Set tasks =>
1. Answer these from the PS Form 3999 guide, one line each:
(a) Which handbook provides the framework for the metrics on the form?
(b) What does the examiner's evaluation aim to determine about the route?
(c) What does management check the deliveries and stops figures against?
2. In the PS Form 3999 guide, the examiner logs several kinds of time during the workday. List them all.
3. Continue the PS Form 3999 guide from its last sentence.

How to Fill Out PS Form 3999: Letter Carrier Route Inspection
Learn how PS Form 3999 works, from the inspection day itself to how USPS uses the data to adjust your route and protect you from discipline.
Learn how PS Form 3999 works, from the inspection day itself to how USPS uses the data to adjust your route and protect you from discipline.
PS Form 3999 is the document USPS management uses to record every timed segment of a letter carrier’s workday during a formal route inspection. An examiner accompanies the carrier from clock-in to final delivery, logging office preparation, street delivery, travel, and break times to evaluate whether the route fits within an eight-hour day. The data collected on this form drives decisions about adding or removing territory from a route, so carriers who understand what gets recorded and what rights they have during the process are in a much stronger position when adjustments follow.
The metrics captured on PS Form 3999 fall under the framework established by Handbook M-39, Management of Delivery Services, which governs how USPS evaluates city delivery routes.1National Association of Letter Carriers. Handbook M-39 – Management of Delivery Services The form breaks the workday into several categories:
The form also records the number of possible deliveries on the route and the actual stops completed that day. Management cross-references these figures with daily mail volume counts and carrier clock rings to verify consistency.

Data records =>
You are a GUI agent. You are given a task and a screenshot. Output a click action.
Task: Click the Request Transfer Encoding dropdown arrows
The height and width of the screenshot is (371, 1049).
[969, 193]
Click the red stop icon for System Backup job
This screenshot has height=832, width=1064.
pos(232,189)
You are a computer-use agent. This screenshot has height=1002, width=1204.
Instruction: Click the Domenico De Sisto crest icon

* * *

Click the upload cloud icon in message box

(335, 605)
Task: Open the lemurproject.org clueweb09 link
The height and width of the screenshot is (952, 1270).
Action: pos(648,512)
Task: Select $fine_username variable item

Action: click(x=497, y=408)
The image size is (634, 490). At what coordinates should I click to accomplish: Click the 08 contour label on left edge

---

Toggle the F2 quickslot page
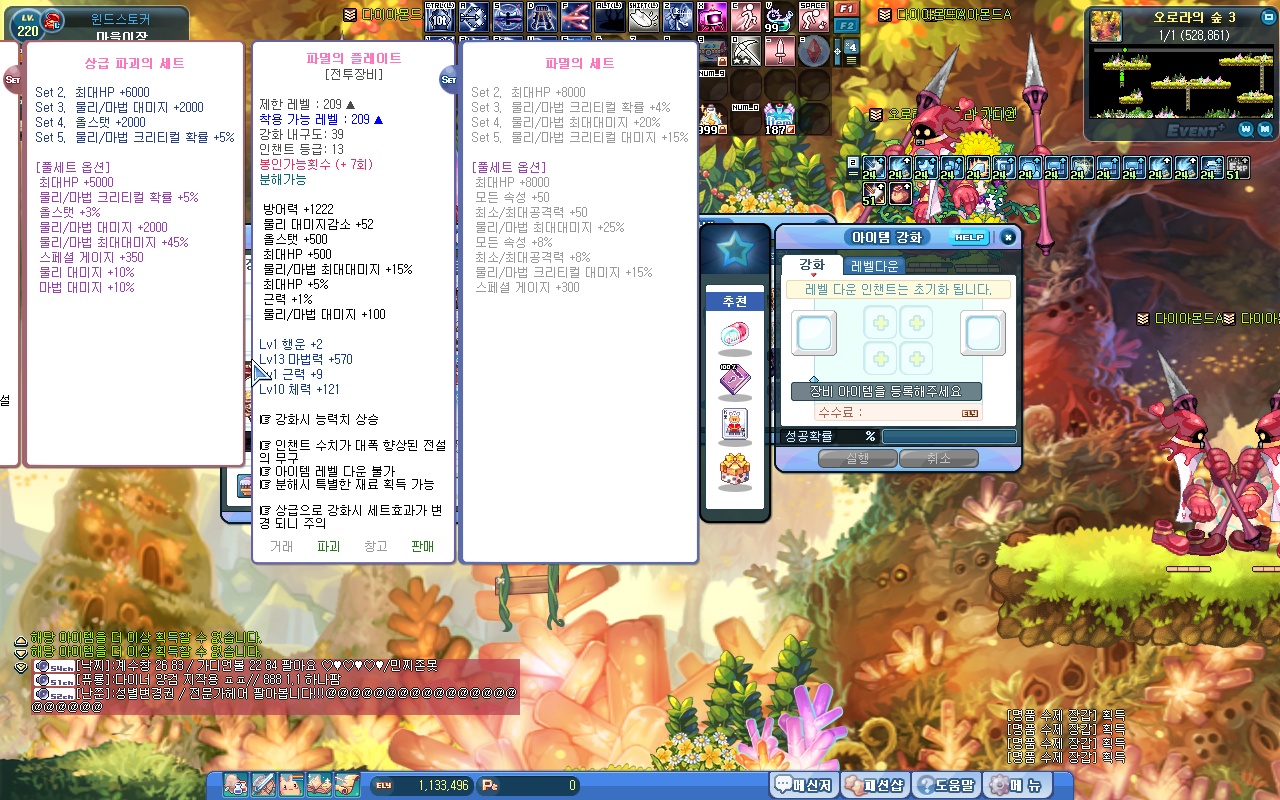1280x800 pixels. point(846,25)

Answers per task =>
1.
(a) Handbook M-39, Management of Delivery Services.
(b) Whether the route fits within an eight-hour day.
(c) Daily mail volume counts and carrier clock rings.

2. Office preparation, street delivery, travel, break times

3.
Route inspections do not happen without warning. Management must post a notice at the delivery unit at least five working days before the count period begins, showing the start date and the specific day each route will be inspected. If the inspection day changes after posting, the carrier must still receive at least one day of advance notice.1National Association of Letter Carriers. Handbook M-39 – Management of Delivery Services For routes that require an earlier start time to count mail, the adjusted schedules must be posted no later than the Wednesday before count week.
The inspection is part of a broader count week that typically runs six consecutive delivery days for one-trip routes. During this period, the carrier counts and records mail volume on PS Form 1838-C every day except the inspection day, when the manager takes over the mail count. Carriers can verify management’s count on that day if they ask. Before any of this begins, management is required to complete an annual route and unit review, identifying and correcting problems like inadequate case labels or mis-sorted mail, and sharing the results with the union and the carriers involved.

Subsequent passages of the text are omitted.